Supplied data:
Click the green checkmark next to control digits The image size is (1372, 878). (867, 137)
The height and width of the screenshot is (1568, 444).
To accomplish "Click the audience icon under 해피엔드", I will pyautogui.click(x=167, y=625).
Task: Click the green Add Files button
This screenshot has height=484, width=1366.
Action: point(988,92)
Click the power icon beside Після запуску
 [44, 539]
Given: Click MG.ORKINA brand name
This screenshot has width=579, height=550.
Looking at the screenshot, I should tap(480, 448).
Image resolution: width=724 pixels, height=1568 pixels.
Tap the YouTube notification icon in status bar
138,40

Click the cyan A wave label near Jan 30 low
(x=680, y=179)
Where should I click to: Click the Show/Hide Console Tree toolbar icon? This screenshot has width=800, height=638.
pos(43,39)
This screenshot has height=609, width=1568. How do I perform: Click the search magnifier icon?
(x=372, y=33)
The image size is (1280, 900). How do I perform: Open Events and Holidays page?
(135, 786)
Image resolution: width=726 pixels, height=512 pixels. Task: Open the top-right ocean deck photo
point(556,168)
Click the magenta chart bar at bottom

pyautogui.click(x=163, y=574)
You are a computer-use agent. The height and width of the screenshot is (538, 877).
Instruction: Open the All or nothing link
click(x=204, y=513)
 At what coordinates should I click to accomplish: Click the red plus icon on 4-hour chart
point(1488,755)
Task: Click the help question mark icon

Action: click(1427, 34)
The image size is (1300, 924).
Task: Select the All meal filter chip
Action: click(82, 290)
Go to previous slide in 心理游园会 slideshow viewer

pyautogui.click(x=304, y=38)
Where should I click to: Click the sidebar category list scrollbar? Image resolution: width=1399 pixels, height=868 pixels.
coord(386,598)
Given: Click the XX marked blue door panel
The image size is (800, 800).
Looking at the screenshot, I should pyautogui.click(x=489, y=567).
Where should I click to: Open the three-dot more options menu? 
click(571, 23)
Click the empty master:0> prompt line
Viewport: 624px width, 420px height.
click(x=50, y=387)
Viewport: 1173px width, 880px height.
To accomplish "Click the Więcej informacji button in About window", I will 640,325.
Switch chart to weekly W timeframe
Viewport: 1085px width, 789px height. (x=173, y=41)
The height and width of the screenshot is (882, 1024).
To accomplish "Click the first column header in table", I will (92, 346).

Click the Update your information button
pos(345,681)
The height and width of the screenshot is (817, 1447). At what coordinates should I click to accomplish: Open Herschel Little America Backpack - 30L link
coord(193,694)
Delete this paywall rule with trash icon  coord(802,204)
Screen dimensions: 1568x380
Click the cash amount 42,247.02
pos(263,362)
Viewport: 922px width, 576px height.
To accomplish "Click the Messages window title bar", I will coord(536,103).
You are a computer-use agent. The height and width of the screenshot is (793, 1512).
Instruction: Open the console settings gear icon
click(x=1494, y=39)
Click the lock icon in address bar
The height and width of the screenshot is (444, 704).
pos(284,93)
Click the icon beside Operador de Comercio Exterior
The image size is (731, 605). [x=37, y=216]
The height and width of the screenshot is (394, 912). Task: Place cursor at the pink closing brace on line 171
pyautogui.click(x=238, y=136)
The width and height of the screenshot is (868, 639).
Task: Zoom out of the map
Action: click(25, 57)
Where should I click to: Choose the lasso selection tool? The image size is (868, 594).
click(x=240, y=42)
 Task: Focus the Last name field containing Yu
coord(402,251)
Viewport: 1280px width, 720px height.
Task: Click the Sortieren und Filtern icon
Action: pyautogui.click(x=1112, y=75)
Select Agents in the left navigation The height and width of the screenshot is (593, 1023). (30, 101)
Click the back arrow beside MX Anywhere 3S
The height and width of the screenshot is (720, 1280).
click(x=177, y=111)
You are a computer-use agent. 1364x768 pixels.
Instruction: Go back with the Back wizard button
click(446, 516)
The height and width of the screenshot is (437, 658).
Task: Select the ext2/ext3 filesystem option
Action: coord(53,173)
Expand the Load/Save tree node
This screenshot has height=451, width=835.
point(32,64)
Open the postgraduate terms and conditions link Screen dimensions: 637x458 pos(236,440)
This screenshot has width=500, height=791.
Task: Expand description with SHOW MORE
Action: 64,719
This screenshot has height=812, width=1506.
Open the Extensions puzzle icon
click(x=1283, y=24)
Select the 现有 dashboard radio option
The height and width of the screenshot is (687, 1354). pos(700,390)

Assignment:
Look through the entries above and quote exactly the lines from the line with "Image resolution: width=726" to the line with "is (538, 877).", counting both of those lines.

Finished exercise:
Image resolution: width=726 pixels, height=512 pixels. Task: Open the top-right ocean deck photo
point(556,168)
Click the magenta chart bar at bottom

pyautogui.click(x=163, y=574)
You are a computer-use agent. The height and width of the screenshot is (538, 877).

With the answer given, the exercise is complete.